# Drooling in the ring



## Doolin (Jun 23, 2008)

she's nervous! That is what I have found drooling to mean. I wouldn't bother with the tail right now, but see what the more experienced handlers say. I would try and make a game out of stacking her. Otherwise the drool is from the expectation of really good treats?? She does look a little long to me. Are you expecting to do a lot of winning or just getting her out for experience?? I usually don't show my girls competitively until they are at least 18 months of age......


----------



## diana_D (Jan 27, 2008)

At the National Club show Emma was drooling massively because she had very yummy treats, no stress. I can tell when she is stressed in the ring right away  Needless to say when the judge came to shake hands (did not expect such a high placing!) I had to use my clothes to get rid of all that drool  I had a napkin, but it would have been useless, too much drool 
Right before the judge came to check her teeth, I used my sleeve to try to get rid of her drool  It was funny  

Drool is the last thing I'd worry about


----------



## hotel4dogs (Sep 29, 2008)

Tito is a droooooler too if the treats are really yummy! His handler has a dribble rag hanging on the ring gate at all time! 
If you want to hold the tail up, look at your photo. See the dip in the tail from the rump to where your hand is? Hold the tail a bit closer to her body so that you have a level line from the rear to your hand. 
Most people don't hold the tail (except in win photos) because, unless you are pretty good at it, you can really throw off a great topline by holding the tail wrong. Scout looks like she has a really sound topline, I wouldn't want to mess it up.


----------



## GoldenSail (Dec 30, 2008)

Doolin said:


> she's nervous! That is what I have found drooling to mean. I wouldn't bother with the tail right now, but see what the more experienced handlers say. I would try and make a game out of stacking her. Otherwise the drool is from the expectation of really good treats?? She does look a little long to me. Are you expecting to do a lot of winning or just getting her out for experience?? I usually don't show my girls competitively until they are at least 18 months of age......
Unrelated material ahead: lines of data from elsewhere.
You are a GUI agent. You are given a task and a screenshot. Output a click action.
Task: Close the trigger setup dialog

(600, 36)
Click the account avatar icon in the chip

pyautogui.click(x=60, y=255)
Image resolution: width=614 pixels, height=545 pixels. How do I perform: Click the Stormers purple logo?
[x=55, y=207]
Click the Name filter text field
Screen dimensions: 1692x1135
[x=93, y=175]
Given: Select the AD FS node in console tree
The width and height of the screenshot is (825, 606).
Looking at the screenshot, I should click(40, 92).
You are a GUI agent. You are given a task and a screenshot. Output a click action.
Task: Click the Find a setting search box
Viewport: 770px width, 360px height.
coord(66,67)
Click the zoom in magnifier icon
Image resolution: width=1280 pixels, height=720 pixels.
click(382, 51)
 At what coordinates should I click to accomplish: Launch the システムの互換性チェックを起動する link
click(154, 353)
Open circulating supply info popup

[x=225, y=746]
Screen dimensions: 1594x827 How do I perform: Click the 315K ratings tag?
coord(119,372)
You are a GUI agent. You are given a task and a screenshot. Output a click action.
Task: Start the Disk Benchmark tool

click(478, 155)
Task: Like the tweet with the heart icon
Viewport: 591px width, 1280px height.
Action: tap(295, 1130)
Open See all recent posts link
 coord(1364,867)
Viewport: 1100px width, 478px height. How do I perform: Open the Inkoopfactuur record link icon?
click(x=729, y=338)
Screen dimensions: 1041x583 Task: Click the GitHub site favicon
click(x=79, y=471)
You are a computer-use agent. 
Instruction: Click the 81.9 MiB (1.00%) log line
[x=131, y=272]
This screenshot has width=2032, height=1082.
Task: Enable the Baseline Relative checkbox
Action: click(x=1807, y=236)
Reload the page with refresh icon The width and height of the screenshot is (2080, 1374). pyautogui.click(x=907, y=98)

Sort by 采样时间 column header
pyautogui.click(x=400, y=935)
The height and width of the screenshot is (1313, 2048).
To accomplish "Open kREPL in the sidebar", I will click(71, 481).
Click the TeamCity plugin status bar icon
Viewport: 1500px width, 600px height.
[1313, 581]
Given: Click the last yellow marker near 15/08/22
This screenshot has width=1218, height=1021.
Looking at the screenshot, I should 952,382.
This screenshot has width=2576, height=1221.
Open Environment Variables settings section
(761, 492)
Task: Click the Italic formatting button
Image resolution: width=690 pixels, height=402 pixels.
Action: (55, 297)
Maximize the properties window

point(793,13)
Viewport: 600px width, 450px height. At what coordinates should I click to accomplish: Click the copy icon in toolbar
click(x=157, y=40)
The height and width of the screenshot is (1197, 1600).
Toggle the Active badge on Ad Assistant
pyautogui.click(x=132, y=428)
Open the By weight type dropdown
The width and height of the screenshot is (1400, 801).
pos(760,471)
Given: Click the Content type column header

Yes, drool is because of the treats. She does it occasionally--sometimes when she watches me eat dinner :uhoh:

I don't plan on winning, but it sure would be nice  The goal is just to get out there and have some fun and get some ring experience. We probably won't go to another show until she is around 18 months.


----------



## RedDogs (Jan 30, 2010)

Some dogs drool way more than others. You might want to try to use different types of high value treats to see if some result in less drool than others. Bread products make my older dog "foam at the mouth" to the point small children have asked if he is rabid. (....kids love discussing rabies!).


----------



## diana_D (Jan 27, 2008)

RedDogs said:


> Some dogs drool way more than others. You might want to try to use different types of high value treats to see if some result in less drool than others. Bread products make my older dog "foam at the mouth" to the point small children have asked if he is rabid. (....kids love discussing rabies!).


haha that's pretty much what I had to deal with in the show ring! No questions asked though, the judge smiled  She saw me wiping her mouth


----------



## sterregold (Dec 9, 2009)

I sometimes need a drool rag with Winter--especially at warm weather shows. One thing I have found to help is a little squirt of lemon juice before we go in the ring.


----------